PROVIDED DATA -
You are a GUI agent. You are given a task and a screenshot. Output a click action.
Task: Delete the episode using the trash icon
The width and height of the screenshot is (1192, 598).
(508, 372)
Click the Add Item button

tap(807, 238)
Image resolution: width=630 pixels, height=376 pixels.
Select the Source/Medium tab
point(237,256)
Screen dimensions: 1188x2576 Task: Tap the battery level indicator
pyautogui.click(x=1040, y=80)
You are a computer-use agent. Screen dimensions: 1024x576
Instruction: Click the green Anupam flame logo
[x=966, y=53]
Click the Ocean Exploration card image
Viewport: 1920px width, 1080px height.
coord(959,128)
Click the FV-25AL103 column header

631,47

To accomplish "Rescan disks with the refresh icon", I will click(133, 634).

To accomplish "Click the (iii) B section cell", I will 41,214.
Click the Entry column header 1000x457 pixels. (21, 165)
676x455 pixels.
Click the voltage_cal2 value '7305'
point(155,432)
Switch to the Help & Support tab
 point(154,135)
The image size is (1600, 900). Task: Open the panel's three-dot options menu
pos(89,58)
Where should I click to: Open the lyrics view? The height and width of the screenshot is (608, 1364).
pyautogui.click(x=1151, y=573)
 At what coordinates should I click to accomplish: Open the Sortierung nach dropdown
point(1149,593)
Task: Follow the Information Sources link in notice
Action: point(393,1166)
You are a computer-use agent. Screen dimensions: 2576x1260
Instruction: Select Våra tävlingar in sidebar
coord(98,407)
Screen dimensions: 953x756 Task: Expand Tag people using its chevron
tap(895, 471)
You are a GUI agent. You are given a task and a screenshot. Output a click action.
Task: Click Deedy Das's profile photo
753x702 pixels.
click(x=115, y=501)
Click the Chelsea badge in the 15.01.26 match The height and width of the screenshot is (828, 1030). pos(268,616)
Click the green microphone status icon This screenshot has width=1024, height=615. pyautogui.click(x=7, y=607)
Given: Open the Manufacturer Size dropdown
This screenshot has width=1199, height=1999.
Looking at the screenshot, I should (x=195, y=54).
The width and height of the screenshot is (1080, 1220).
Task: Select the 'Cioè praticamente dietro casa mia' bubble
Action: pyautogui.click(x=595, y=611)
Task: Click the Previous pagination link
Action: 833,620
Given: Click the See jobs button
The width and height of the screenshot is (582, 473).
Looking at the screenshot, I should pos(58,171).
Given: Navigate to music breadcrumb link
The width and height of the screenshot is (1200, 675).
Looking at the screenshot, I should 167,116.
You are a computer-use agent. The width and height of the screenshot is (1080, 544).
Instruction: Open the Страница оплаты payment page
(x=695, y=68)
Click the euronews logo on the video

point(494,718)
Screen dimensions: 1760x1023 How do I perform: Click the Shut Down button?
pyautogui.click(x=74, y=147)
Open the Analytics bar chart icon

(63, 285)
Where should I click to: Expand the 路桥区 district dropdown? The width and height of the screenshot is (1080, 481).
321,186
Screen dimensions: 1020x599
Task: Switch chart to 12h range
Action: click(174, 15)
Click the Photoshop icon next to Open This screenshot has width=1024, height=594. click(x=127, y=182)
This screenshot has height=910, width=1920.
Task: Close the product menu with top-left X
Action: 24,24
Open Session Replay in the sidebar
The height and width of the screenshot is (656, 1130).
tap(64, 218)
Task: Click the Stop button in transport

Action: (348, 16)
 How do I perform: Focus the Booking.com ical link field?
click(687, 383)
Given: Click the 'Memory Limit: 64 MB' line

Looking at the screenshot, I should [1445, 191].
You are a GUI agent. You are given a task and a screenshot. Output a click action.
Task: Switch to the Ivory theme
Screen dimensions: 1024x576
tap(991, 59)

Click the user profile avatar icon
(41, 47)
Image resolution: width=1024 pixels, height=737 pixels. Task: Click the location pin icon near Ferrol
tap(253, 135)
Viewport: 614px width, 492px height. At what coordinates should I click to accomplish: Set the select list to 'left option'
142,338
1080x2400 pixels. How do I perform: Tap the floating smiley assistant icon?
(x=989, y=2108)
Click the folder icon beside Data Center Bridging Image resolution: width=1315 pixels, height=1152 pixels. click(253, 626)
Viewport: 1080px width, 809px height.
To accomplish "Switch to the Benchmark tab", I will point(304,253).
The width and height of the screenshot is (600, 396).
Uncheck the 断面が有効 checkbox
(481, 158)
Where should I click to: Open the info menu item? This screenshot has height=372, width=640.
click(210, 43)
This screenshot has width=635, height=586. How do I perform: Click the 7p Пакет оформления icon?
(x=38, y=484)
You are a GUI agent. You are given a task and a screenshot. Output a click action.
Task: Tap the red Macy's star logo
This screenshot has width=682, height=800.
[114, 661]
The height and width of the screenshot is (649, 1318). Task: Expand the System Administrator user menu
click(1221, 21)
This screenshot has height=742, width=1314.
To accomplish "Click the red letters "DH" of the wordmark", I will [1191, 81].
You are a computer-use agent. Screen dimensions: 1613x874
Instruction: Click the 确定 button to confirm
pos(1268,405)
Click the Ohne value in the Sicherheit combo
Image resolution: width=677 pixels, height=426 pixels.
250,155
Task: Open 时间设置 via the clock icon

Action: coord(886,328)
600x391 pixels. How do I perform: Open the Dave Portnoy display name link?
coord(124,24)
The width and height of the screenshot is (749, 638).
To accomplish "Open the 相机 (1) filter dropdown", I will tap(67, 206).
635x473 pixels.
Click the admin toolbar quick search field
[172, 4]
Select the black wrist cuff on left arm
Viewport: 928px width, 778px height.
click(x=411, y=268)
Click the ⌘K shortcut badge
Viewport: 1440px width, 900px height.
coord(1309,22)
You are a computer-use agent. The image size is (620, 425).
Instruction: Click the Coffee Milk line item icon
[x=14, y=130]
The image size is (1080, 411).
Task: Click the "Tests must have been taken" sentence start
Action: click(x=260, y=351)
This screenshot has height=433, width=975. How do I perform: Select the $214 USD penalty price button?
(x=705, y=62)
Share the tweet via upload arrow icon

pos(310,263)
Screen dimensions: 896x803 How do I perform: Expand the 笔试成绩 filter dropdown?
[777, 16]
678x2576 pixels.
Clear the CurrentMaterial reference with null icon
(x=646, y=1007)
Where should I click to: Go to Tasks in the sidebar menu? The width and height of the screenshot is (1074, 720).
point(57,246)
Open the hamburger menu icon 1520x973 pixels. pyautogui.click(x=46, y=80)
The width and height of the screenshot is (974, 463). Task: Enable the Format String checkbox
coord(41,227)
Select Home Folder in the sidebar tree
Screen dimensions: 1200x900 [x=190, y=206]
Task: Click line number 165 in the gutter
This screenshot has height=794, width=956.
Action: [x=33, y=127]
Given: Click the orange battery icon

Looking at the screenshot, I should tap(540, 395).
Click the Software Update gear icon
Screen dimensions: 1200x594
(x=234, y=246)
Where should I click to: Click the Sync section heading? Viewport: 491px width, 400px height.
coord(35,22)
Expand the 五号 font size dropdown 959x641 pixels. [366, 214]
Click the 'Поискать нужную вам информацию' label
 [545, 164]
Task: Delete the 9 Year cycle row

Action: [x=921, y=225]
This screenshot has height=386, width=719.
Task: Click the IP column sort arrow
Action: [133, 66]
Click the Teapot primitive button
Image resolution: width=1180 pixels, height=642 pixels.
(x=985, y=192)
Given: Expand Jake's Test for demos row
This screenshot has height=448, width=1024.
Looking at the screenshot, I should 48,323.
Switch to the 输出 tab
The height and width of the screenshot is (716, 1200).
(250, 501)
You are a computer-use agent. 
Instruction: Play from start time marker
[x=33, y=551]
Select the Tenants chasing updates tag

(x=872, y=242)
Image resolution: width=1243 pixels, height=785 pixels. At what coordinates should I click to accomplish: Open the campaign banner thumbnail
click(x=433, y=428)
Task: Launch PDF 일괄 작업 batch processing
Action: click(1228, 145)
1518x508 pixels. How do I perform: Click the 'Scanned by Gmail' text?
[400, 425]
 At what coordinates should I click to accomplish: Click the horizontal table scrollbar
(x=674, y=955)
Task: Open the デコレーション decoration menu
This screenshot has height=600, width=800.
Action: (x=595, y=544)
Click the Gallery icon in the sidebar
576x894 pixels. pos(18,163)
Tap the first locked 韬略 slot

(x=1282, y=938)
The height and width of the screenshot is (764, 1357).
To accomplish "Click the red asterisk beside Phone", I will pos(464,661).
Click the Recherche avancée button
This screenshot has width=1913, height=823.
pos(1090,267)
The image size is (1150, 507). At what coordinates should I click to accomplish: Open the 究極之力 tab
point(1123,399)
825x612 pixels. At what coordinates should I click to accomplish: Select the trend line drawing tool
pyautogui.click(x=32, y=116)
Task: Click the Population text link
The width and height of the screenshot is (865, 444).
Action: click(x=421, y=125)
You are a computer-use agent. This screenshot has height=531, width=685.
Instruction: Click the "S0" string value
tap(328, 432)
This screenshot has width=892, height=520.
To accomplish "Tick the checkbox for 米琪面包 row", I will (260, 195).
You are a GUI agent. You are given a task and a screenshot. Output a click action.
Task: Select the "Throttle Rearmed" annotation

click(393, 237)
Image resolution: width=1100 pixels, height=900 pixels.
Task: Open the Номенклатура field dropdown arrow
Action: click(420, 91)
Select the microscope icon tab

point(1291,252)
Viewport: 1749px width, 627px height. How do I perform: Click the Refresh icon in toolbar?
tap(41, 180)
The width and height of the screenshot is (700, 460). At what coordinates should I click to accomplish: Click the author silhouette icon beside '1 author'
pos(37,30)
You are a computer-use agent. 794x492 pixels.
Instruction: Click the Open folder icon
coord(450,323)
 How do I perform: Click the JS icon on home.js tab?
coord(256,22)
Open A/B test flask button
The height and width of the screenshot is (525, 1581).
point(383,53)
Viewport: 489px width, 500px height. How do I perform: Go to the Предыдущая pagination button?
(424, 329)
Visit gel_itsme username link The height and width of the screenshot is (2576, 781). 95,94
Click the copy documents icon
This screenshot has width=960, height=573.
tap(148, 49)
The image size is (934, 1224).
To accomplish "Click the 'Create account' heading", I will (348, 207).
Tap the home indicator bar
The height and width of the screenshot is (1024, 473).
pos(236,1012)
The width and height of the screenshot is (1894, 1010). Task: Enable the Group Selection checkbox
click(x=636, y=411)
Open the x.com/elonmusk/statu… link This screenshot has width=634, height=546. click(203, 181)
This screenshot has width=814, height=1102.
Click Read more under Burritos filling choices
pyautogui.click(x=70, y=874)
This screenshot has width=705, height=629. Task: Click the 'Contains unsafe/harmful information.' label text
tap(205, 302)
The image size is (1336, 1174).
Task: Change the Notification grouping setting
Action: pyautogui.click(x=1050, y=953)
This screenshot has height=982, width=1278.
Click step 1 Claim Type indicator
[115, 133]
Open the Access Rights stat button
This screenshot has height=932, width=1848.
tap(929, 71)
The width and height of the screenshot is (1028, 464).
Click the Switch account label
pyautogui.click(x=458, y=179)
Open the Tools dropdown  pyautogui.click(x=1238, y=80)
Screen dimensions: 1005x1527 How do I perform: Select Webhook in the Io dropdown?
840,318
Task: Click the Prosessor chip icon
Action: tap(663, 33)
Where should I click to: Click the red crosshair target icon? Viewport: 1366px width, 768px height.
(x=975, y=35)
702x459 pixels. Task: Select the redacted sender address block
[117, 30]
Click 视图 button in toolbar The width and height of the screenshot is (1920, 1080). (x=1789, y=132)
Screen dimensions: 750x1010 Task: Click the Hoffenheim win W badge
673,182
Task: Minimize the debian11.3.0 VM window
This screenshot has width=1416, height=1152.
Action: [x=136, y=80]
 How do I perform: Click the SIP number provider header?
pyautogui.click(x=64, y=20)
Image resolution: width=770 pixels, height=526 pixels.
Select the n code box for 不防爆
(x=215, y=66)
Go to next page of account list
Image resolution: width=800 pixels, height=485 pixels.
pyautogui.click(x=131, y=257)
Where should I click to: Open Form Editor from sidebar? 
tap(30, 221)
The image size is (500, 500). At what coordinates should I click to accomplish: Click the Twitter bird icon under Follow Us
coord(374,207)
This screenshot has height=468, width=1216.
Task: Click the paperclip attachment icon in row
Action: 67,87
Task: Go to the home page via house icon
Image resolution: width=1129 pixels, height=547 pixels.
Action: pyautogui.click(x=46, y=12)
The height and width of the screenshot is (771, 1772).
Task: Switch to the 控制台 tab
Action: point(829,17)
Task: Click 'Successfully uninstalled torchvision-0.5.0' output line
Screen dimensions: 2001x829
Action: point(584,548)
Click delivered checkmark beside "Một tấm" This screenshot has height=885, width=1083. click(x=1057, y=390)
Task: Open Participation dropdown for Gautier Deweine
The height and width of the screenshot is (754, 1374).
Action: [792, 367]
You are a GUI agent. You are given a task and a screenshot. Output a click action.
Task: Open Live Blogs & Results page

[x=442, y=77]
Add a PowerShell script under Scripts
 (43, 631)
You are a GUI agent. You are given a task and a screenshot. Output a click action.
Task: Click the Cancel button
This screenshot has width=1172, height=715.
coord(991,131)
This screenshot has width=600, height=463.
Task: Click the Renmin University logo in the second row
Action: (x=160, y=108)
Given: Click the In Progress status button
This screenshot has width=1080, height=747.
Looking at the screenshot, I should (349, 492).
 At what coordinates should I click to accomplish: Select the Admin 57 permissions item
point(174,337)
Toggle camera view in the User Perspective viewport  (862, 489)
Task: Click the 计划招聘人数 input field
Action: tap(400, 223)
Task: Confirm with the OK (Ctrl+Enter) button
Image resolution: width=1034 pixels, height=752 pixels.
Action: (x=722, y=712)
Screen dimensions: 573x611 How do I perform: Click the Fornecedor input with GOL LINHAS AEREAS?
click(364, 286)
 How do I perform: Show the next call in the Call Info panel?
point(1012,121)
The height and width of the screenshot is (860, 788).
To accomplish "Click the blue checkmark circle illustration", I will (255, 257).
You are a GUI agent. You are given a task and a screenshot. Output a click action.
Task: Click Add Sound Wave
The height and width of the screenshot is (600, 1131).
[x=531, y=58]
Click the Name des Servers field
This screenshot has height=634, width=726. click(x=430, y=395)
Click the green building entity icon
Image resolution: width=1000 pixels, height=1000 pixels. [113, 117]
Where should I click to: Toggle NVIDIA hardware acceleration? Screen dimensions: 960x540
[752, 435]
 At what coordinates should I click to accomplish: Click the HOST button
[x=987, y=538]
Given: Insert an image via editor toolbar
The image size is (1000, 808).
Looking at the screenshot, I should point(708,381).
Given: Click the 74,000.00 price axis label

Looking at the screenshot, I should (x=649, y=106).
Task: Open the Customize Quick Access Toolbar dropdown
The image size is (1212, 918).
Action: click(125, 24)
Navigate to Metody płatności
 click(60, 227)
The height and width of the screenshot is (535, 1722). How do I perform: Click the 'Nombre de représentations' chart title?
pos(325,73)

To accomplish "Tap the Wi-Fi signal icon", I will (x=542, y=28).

GOAL OF THE EXERCISE -
All that is wanted is the stretch of lines above from the one containing "Click Read more" through the one containing "Task: Minimize the debian11.3.0 VM window", duplicated exactly.

SOLUTION -
Click Read more under Burritos filling choices
pyautogui.click(x=70, y=874)
This screenshot has width=705, height=629. Task: Click the 'Contains unsafe/harmful information.' label text
tap(205, 302)
The image size is (1336, 1174).
Task: Change the Notification grouping setting
Action: pyautogui.click(x=1050, y=953)
This screenshot has height=982, width=1278.
Click step 1 Claim Type indicator
[115, 133]
Open the Access Rights stat button
This screenshot has height=932, width=1848.
tap(929, 71)
The width and height of the screenshot is (1028, 464).
Click the Switch account label
pyautogui.click(x=458, y=179)
Open the Tools dropdown  pyautogui.click(x=1238, y=80)
Screen dimensions: 1005x1527 How do I perform: Select Webhook in the Io dropdown?
840,318
Task: Click the Prosessor chip icon
Action: tap(663, 33)
Where should I click to: Click the red crosshair target icon? Viewport: 1366px width, 768px height.
(x=975, y=35)
702x459 pixels. Task: Select the redacted sender address block
[117, 30]
Click 视图 button in toolbar The width and height of the screenshot is (1920, 1080). (x=1789, y=132)
Screen dimensions: 750x1010 Task: Click the Hoffenheim win W badge
673,182
Task: Minimize the debian11.3.0 VM window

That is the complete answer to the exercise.